Saved entries:
= Beginning of Section =
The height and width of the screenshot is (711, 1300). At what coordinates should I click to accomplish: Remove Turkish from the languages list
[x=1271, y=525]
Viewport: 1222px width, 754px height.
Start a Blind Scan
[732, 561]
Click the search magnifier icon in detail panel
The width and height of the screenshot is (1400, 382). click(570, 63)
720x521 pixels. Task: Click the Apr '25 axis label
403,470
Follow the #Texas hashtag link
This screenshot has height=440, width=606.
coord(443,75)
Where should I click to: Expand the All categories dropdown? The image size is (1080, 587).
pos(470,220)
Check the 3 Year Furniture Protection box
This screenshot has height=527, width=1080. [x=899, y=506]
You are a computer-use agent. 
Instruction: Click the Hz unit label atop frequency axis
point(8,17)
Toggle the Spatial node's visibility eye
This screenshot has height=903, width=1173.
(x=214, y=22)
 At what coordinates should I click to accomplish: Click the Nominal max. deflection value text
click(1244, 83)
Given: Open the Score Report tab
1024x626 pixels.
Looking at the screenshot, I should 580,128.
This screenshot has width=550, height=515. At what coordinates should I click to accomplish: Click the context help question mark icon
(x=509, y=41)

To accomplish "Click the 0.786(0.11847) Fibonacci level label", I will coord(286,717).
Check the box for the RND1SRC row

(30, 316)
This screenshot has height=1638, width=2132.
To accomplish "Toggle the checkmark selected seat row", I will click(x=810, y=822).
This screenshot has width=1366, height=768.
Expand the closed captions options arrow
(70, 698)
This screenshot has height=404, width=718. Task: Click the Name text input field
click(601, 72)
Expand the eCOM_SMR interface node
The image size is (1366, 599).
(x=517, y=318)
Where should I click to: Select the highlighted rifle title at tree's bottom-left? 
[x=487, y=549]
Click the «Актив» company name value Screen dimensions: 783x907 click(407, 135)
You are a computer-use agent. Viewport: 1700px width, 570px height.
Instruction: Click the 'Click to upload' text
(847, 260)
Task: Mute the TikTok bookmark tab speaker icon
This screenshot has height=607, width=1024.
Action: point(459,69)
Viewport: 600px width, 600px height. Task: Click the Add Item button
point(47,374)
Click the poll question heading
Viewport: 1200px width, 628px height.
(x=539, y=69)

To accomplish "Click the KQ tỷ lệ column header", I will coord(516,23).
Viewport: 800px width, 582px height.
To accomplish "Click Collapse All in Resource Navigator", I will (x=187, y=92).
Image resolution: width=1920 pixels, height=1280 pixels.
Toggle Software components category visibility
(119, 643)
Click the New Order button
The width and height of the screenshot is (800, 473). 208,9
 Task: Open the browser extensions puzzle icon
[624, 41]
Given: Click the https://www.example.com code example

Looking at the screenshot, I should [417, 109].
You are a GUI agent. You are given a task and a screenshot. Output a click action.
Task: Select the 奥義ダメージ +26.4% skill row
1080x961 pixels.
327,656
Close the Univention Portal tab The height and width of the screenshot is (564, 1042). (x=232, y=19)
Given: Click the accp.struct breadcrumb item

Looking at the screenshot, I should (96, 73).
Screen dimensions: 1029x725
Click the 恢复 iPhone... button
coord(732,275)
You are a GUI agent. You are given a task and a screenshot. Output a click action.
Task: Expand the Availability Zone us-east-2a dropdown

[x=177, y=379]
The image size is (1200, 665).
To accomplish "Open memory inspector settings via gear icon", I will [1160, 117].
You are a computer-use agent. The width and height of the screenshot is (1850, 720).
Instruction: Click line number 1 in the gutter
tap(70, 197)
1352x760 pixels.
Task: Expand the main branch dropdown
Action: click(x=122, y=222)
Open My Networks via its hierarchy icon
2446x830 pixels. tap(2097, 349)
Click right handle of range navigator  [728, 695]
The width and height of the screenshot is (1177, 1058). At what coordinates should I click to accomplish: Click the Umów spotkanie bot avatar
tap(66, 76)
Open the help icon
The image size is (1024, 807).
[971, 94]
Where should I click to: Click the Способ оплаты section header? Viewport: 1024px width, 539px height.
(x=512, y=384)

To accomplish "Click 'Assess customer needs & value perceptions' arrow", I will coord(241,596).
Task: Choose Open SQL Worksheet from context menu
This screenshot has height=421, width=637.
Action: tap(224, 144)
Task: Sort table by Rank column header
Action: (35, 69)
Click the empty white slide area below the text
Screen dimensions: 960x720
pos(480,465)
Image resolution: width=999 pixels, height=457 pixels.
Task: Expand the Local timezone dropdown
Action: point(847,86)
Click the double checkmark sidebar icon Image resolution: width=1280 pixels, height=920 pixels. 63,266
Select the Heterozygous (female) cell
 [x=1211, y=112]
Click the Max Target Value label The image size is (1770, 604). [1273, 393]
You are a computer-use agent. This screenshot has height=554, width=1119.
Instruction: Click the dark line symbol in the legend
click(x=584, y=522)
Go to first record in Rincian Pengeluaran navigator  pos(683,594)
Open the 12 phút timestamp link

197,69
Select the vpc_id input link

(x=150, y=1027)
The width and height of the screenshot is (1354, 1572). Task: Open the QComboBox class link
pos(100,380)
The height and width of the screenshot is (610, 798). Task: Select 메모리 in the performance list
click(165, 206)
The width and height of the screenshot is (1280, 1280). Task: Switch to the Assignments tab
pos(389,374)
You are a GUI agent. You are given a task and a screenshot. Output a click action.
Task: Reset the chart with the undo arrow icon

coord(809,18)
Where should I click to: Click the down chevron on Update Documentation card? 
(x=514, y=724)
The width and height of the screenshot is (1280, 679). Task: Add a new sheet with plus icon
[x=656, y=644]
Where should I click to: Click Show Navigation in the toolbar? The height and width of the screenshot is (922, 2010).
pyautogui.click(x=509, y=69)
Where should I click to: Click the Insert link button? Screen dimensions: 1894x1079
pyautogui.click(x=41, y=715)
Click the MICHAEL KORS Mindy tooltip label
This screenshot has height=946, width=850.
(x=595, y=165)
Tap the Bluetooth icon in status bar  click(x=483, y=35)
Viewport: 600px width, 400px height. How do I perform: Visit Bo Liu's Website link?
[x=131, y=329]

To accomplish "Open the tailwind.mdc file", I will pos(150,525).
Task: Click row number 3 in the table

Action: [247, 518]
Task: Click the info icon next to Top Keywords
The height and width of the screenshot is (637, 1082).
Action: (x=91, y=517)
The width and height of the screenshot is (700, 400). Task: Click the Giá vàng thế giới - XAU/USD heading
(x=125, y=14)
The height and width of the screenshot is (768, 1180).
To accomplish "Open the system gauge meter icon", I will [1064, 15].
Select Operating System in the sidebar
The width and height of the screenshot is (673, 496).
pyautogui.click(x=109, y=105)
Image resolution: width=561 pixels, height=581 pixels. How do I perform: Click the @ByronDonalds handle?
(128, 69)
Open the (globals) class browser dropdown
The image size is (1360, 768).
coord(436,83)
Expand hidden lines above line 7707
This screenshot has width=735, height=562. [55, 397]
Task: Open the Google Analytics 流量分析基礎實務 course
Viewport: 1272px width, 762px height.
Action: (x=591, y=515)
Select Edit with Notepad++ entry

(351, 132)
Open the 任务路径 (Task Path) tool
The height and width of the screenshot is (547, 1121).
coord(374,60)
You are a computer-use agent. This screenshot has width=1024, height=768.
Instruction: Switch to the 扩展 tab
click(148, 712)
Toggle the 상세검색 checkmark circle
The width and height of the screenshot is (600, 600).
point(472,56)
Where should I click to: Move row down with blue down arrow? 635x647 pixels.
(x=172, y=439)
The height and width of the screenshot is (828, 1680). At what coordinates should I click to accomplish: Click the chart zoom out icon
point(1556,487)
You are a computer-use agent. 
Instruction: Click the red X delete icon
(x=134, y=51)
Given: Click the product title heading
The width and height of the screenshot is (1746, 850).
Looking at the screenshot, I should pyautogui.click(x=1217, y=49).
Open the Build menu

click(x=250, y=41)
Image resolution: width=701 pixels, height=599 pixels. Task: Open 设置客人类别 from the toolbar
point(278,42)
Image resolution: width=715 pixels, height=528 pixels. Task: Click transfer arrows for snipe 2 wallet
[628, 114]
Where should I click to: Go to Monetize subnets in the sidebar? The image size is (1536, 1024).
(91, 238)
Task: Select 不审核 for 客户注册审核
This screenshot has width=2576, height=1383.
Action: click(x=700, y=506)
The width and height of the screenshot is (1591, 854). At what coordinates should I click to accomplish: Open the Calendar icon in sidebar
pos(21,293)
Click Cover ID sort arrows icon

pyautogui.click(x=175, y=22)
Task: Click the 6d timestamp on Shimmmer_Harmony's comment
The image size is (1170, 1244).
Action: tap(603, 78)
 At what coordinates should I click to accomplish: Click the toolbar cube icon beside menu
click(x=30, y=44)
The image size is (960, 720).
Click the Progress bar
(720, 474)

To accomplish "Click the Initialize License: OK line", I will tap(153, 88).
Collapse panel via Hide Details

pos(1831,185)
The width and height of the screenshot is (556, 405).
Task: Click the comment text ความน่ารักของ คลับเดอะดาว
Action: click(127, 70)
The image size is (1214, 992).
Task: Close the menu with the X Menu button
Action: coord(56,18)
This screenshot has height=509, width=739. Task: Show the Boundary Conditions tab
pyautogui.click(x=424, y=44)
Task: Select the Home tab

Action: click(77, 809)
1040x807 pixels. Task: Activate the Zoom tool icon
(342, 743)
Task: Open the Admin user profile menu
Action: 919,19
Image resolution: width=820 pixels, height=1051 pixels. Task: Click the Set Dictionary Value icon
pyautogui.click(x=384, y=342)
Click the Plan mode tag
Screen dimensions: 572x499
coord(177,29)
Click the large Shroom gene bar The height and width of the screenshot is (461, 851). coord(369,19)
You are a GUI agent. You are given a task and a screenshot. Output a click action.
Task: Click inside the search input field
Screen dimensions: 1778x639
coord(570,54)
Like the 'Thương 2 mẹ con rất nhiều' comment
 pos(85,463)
= End of Section =
• WHAT IS BEING ASKED:
What number of lines above include the string "computer"? State it and nothing else.

• RESPONSE BOX:
6